Caulk for a Seamless Look
Use your paintable caulk to run a thin, clean bead along the top edge where the shiplap meets the ceiling, down the sides where it meets adjacent walls, and along the top of your baseboard. This seals all the gaps and makes the wall look like it was always part of the house.
Prime and Paint
Even if your boards came pre-primed, a quick coat of quality primer over the whole wall, especially over your filled nail holes, will ensure a uniform and durable paint finish. Once the primer is dry, apply two coats of your chosen paint color. An eggshell or satin finish is usually best for walls as it’s durable and easy to clean without being too shiny.
Pro Tips for a Flawless Shiplap Wall
Over the years, I’ve picked up a few tricks that make this job so much easier. Here are the secrets I wish I knew for my very first project.
- My First Big Mistake: Ignoring Wall Imperfections. On my first attempt, I discovered my wall was bowed in the middle. I just nailed the boards to it, and the result was a wavy, unprofessional look. The fix? Use shims (thin pieces of wood) behind the shiplap in low spots to create a flat, even plane before you nail.

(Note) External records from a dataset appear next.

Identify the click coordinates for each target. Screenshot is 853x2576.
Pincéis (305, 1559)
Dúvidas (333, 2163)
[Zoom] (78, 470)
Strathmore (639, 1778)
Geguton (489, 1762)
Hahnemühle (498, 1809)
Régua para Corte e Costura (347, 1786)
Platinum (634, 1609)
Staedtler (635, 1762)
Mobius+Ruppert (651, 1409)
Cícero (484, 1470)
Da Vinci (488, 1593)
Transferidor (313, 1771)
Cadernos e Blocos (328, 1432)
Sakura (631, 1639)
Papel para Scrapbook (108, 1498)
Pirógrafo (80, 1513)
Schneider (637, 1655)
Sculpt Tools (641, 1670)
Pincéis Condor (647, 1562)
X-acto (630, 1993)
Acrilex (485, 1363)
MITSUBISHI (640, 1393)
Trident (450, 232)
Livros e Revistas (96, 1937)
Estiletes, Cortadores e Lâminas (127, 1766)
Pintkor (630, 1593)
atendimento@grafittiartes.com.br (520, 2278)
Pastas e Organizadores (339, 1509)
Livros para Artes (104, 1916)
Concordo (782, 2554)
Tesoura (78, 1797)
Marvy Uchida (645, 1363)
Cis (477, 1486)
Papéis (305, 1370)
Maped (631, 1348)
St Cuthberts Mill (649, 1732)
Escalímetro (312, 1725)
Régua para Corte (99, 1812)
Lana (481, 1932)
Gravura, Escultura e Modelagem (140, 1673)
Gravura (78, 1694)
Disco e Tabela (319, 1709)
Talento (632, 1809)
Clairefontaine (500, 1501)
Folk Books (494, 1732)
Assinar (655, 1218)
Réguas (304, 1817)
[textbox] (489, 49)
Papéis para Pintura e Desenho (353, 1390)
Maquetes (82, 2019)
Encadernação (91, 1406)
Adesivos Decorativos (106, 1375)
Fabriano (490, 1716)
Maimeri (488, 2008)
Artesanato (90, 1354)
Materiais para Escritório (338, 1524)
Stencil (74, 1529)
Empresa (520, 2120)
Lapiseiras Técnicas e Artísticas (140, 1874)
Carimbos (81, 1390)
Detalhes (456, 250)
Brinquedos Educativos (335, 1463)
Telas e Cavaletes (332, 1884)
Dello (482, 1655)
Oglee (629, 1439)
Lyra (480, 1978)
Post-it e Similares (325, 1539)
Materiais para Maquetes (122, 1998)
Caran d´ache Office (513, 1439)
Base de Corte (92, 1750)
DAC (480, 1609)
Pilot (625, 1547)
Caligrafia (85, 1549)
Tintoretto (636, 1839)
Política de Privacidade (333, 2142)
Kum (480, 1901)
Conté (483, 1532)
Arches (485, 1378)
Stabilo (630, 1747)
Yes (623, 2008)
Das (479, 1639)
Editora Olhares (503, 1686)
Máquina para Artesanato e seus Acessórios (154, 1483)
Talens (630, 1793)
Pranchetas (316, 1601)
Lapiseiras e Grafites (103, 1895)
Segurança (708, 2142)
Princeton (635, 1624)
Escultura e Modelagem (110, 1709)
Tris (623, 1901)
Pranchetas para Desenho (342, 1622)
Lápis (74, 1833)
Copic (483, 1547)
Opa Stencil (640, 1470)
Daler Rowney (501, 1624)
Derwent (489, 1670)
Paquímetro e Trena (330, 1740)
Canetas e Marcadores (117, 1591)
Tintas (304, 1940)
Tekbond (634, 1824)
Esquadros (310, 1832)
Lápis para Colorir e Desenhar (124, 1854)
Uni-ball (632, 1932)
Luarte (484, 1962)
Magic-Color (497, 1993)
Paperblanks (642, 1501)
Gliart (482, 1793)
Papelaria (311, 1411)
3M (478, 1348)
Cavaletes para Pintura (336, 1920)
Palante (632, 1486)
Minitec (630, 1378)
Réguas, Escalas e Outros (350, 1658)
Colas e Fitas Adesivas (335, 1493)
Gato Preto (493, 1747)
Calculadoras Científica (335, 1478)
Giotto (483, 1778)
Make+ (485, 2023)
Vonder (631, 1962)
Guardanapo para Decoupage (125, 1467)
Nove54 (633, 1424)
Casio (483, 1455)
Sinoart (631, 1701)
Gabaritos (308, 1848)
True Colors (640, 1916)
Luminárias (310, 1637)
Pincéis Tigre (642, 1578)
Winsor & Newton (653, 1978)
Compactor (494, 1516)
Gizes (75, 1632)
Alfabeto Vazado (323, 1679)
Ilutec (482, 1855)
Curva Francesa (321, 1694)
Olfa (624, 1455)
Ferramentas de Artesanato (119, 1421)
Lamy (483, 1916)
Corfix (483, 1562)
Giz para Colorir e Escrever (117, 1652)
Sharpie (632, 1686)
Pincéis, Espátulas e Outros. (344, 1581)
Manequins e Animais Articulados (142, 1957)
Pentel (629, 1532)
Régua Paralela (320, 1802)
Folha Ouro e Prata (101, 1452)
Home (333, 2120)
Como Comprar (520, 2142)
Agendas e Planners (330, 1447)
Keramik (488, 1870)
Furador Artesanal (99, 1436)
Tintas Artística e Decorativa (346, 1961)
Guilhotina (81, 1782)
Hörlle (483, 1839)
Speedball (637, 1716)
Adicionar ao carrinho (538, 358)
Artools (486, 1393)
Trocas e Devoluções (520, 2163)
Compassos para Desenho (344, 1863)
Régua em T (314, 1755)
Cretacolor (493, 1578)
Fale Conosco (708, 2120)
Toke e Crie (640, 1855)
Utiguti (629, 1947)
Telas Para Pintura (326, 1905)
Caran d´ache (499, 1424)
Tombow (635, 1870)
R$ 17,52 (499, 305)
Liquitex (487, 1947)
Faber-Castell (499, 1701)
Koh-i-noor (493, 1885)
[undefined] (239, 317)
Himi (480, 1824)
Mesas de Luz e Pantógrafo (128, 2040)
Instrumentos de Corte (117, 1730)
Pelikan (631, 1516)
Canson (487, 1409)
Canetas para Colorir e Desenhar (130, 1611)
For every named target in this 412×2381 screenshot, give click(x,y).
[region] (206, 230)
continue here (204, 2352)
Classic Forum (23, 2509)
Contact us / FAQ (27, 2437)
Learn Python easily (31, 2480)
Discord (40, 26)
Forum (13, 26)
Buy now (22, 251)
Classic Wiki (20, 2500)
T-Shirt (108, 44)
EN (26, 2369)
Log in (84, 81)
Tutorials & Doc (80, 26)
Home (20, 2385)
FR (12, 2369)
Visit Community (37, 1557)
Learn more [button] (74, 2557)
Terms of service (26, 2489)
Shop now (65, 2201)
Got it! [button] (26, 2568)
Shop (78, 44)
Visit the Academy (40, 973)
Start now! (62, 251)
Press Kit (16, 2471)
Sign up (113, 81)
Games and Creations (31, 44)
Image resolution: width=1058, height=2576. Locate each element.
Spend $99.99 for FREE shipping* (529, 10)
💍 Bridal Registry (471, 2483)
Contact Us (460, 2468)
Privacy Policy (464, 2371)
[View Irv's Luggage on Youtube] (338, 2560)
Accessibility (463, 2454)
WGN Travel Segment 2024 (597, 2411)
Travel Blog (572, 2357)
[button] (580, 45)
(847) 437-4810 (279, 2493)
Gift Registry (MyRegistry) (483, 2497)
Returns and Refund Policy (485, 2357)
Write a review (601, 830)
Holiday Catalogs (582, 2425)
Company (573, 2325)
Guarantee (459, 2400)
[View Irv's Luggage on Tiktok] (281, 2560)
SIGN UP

- Paint the Tongue First. If you’re painting your shiplap a color, use a small brush to paint the top tongue of each board *before* you install it. This prevents a tiny, unpainted line from showing if the wood ever shrinks slightly.
- Use a Laser Level. If you plan on doing more projects, a self-leveling laser level is an incredible investment. It projects a perfectly level line across the entire wall, making the first board installation foolproof.
- Liquid Nails for Tough Spots. For tricky cuts or small pieces around windows, a small dab of construction adhesive (like Liquid Nails) on the back of the board, in addition to a few brad nails, provides extra holding power.
- Vertical Installation. Want a different look? All these principles apply to a vertical installation. Just make sure your first board is perfectly plumb (the vertical version of level) using your level. This can make a room feel taller!
Frequently Asked Questions
Do I have to remove my baseboards to install shiplap?
You have two options. For the most professional look, carefully remove the baseboards before you start and then reinstall them over the shiplap when you’re done. Alternatively, you can leave them and install a thin piece of quarter-round molding at the bottom to hide the gap.
What is the best paint finish for shiplap?
An eggshell or satin finish is the most popular choice. They offer a slight sheen that is easy to clean and durable, without the high gloss of a semi-gloss paint which can highlight imperfections.
Can I install shiplap directly over a textured wall?
Yes, you can. As long as the wall is relatively flat, the shiplap will cover the texture completely. If you have a very heavy “popcorn” or knockdown texture, a quick scrape or light sanding to knock down the highest points is a good idea.
How do I handle an outside corner with shiplap?
The cleanest way is to use corner trim. Install the shiplap on both walls so it’s flush with the corner, then nail a piece of pre-made corner trim over the seam. This provides a durable and professional-looking finished corner.